Exercise 1:
According to the brucellosis text, in about what share of brucellosis cases do patients primarily present with cutaneous lesions in some series?
Exercise 2:
Copy the brucellosis text from "In addition to" up to and including "frequently reported [71].".
Exercise 3:
Write what comes next in the brucellosis text, picking up after its last sentence.

Source extract:
+-------+

Brucellosis-induced cytopenia has no specific discriminating features from non-infectious etiologies, and therefore, brucellosis is frequently misdiagnosed as a primary hematologic disease or malignancy. However, with treatment of the underlying brucellosis hematologic manifestations usually resolves. So, brucellosis, should be in the differential diagnosis of any case of cytopenia, especially if living in, or exposed to, endemic areas [67].

Hemolysis, is another potential presentation of brucellosis, though rare yet, still brucellosis should be in the differential diagnosis as an underlying trigger for any case of hemolysis, especially those living in areas where brucellosis is endemic. Microangiopathic hemolytic anemia (MAHA) is the most common presentation (DIC, TTP and HUS) [8]. However, the literature revealed few reports about brucella presenting with Coombs-positive AIHA [68, 69].

In addition to DIC that can occur as a feature of sepsis in acute brucellosis venous or arterial thrombotic insults were rarely reported. The reported cases include abdominal artery thrombosis, popliteal artery aneurysm, deep vein thrombosis, portal vein thrombosis and cerebral vein thrombosis [70].

2.5 Skin manifestations in brucellosis

Patients may primarily present with cutaneous lesions in about 3–14% of cases with brucellosis in some series. Papulonodular lesions, erythema nodosum-like lesions, maculopapular eruptions, and contact urticaria were all frequently reported [71].

An inflammatory process in the dermis, such as perivascular and periadnexal lymphohistiocytic infiltrates and focal granulomatous lesions usually detected during histologic examination. These findings are similar to those found in the liver and bone marrow biopsies in brucellosis patients [72].

Vasculitic lesions, petechiae, purpura (in case of thrombocytopenia), liquefactive panniculitis, subcutaneous abscesses, chronic ulcerations, recurrent epidermal cyst, palmar erythema and livedo reticularis were rarely reported.

Such cutaneous lesions are not specific to brucellosis and so, brucellosis should be kept in mind in the differential diagnosis of such lesions especially in endemic areas and when the epidemiologic history of the patient is risky for such a zoonotic infection [71].

+-------+

Saved entries:

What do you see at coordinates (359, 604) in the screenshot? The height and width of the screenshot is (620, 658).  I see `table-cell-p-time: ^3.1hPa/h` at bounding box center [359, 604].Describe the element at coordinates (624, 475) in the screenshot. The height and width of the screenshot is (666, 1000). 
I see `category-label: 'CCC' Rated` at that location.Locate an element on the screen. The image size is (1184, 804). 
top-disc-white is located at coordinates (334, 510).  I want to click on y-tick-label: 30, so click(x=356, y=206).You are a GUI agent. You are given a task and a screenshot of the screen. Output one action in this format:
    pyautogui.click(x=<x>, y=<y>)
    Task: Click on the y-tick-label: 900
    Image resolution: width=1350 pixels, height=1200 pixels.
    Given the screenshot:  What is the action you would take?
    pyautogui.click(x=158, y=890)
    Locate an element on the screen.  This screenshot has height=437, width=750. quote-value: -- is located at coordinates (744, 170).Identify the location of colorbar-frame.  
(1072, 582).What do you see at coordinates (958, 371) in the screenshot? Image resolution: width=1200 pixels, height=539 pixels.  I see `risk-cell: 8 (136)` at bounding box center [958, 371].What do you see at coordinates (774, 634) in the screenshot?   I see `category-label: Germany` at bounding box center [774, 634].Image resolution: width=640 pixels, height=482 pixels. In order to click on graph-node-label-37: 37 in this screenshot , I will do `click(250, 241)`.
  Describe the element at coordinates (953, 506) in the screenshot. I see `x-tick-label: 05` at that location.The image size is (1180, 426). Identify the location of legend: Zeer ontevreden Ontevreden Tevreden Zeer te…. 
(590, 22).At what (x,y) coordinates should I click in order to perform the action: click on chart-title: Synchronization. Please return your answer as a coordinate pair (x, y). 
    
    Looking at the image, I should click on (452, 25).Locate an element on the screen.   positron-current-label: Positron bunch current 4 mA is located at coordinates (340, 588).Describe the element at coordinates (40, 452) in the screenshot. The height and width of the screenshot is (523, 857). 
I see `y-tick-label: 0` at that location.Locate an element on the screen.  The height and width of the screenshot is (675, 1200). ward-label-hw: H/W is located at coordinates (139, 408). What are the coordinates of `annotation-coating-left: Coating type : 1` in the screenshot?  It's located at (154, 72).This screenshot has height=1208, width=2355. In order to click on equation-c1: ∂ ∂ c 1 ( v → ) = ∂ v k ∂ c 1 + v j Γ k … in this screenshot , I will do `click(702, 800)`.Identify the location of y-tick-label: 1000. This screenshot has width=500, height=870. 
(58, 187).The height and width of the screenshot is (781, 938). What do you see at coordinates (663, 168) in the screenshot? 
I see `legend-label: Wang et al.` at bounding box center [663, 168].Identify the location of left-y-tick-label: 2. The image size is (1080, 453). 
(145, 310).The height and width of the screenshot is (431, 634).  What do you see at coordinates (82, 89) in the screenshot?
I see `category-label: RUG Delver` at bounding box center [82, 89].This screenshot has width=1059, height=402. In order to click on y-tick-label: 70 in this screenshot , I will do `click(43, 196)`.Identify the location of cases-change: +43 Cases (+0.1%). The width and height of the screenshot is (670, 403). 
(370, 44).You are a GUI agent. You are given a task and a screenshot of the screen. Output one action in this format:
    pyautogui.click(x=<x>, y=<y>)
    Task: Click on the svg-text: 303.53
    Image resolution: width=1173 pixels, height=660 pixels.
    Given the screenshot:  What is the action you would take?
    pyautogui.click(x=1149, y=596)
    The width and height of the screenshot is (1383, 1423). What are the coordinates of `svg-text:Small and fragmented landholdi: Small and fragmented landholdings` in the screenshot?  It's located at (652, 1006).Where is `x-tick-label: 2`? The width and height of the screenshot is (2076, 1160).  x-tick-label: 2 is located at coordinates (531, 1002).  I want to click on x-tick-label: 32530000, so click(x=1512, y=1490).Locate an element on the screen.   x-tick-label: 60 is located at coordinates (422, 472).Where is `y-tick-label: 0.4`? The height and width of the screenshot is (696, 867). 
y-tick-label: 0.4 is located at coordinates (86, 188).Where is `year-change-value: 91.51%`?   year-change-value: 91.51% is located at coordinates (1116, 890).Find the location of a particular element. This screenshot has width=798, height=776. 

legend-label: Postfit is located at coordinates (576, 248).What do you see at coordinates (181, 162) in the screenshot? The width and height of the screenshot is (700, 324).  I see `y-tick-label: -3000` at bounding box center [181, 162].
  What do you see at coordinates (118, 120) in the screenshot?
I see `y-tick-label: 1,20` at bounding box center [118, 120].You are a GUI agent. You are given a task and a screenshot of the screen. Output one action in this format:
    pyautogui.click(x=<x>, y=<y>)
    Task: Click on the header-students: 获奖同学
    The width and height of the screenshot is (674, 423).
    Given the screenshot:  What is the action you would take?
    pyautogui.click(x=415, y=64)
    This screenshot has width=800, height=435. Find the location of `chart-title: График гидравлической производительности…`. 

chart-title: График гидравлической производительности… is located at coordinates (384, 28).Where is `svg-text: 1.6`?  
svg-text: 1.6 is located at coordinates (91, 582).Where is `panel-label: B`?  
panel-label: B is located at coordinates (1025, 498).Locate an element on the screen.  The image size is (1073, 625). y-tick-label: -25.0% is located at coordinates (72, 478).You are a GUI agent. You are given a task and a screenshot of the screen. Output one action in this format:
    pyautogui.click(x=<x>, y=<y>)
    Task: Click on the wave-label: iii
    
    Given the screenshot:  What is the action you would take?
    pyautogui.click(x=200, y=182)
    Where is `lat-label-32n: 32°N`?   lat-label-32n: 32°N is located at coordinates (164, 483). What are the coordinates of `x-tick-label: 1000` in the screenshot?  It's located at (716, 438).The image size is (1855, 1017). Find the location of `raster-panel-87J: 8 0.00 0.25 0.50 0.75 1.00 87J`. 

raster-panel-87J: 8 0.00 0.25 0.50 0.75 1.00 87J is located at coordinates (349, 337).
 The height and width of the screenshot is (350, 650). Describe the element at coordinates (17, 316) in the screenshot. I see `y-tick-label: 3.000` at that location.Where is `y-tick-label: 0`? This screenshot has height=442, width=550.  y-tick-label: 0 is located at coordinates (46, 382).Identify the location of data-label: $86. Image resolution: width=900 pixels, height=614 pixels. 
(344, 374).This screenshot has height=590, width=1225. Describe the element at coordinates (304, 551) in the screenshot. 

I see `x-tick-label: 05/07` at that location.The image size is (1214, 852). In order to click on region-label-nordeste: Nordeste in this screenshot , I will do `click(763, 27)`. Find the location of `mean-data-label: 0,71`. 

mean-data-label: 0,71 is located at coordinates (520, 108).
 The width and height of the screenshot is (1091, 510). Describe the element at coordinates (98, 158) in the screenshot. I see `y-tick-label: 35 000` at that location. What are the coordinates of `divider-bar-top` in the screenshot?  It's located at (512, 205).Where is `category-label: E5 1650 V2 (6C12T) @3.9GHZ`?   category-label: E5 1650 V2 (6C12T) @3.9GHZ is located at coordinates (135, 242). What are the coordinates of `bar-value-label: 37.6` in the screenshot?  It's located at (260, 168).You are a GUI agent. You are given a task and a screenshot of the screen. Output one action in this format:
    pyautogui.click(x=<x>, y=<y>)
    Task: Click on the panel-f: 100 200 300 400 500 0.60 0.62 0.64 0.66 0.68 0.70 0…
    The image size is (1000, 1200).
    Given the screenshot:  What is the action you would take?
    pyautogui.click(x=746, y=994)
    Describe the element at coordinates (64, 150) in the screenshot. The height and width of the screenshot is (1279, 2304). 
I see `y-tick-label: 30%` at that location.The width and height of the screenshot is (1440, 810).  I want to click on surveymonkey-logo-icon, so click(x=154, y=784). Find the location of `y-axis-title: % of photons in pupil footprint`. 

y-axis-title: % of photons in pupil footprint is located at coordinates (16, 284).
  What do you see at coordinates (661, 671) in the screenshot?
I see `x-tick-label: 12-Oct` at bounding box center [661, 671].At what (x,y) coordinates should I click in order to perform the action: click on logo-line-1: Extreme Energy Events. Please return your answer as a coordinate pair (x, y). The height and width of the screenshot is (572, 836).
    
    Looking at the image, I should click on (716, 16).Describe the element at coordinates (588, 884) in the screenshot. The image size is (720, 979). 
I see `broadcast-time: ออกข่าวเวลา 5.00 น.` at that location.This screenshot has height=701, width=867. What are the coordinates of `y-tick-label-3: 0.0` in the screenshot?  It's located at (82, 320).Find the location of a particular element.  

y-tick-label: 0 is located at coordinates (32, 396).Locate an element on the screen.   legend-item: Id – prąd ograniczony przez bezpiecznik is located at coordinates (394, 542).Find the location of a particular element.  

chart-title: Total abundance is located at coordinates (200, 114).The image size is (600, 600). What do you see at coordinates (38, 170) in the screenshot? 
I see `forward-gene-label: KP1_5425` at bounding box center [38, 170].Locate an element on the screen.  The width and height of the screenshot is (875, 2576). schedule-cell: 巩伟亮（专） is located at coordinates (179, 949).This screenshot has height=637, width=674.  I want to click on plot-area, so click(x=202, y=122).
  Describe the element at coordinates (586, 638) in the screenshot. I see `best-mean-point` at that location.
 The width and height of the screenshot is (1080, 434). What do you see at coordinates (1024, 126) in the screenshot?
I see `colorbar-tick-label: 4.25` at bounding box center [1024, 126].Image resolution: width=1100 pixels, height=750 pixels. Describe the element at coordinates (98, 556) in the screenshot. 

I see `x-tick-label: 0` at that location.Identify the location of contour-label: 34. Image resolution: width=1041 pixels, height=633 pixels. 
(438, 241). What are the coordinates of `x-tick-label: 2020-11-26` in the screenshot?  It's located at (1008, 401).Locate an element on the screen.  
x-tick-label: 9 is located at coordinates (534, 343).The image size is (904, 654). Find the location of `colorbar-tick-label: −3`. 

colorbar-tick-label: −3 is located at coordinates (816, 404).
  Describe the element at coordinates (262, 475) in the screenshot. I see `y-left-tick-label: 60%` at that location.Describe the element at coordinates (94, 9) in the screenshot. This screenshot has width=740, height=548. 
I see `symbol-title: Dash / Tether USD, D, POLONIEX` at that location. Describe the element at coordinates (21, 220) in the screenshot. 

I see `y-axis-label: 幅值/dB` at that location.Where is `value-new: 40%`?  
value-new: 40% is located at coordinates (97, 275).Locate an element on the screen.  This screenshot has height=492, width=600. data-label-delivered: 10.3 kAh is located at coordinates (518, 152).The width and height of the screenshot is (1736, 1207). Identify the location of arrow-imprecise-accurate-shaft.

+-------+

Reply 1:
About 3–14% of cases.

Reply 2:
In addition to DIC that can occur as a feature of sepsis in acute brucellosis venous or arterial thrombotic insults were rarely reported. The reported cases include abdominal artery thrombosis, popliteal artery aneurysm, deep vein thrombosis, portal vein thrombosis and cerebral vein thrombosis [70].

2.5 Skin manifestations in brucellosis

Patients may primarily present with cutaneous lesions in about 3–14% of cases with brucellosis in some series. Papulonodular lesions, erythema nodosum-like lesions, maculopapular eruptions, and contact urticaria were all frequently reported [71].

Reply 3:
The cutaneous lesions were reported in every phase of the disease and regress with anti-brucella treatment. So, in acute brucellosis the presentation will be associated with fever, while fever may not be present in chronic brucellosis. Direct inoculation of the bacteria into the skin, deposition of immune complexes, hypersensitivity phenomena, and invasion of the skin via a hematogenous route are suggested scenarios for skin involvement in brucellosis. So, the clinician in endemic area should always keep in mind that a skin rash could represent a rare manifestation of this relatively common infectious disease [73].

The role of infectious diseases in urticaria (and angioedema) has been discussed for more than a century. Resolution of urticaria with eradication of the infection was clearly evident; however, a causal relationship with underlying or precipitating infection is difficult to establish. Among trigger factors, brucellosis should be in the differential diagnosis especially in endemic areas. Eradication of the infection could in fact lead to the resolution of urticaria [74].

2.6 Neurological manifestations of brucellosis (neurobrucellosis)

Nervous system involvement is either due to direct damage of nervous tissue or indirectly, via the production of endotoxins and immune response that are triggered by the presence of the bacteria in the human body [75]. The neurological presentation usually includes meningitis, meningoencephalitis, and encephalitis [76, 77]. Different varieties of meningovascular complications are also frequently described (mycotic aneurysms, ischemic strokes, and subarachnoid hemorrhages, etc.). Intracranial hypertension due to the arachnoid drainage system affection has been described [78]. Sensorineural hearing loss due to vestibulocochlear nerve affection is the commonest feature of cranial nerve involvement [79]. Spinal cord can also be affected; myelitis [80] and transverse myelitis [81] were reported. Spinal cord or spinal root compression can be the presentation of abscess or granuloma caused by neurobrucellosis [78].

Peripheral nervous system involvement occurs in 7% of neurobrucellosis [82]; Acute, subacute, and chronic polyradiculoneuropathies can occur. The clinical presentation may mimic Guillain-Barré Syndrome [82, 83].

Other complications, as psychiatric symptoms, are rare; the most commonly observed are depression, personality changes, euphoria, and psychosis [84].

Central nervous system involvement in brucellosis may be seen at every stage of the illness, even long after the convalescence phase. In some case reports from endemic area neurobrucellosis progresses gradually 3 months after the occurrence of the first symptom. Ataxia occurring months after the beginning of the first symptoms (post-infectious cerebellar ataxia) was also seen. So, clinicians should keep in mind that similar to tuberculosis, these manifestations may also develop due to brucellosis [79]. Epilepsy, is another suggested sequela [85, 86].

Because of the lack of pathognomonic signs and symptoms, clinical suspicion plays a key role in endemic areas. Compatible clinical picture as in (Figures 8 and 9) [87], inflammatory spinal fluid analysis and evidence of brucella infection in CSF or blood are the main clues to diagnose. CSF cultures being the reference standard for the diagnosis yet, are often negative. So, high titers of brucella antibodies in serum or CSF detected by various agglutination tests are still the most frequent supportive test for the diagnosis in practice [88].

Figure 8.

Clinical presentation of Neurobrucellosis (Part 1).

Figure 9.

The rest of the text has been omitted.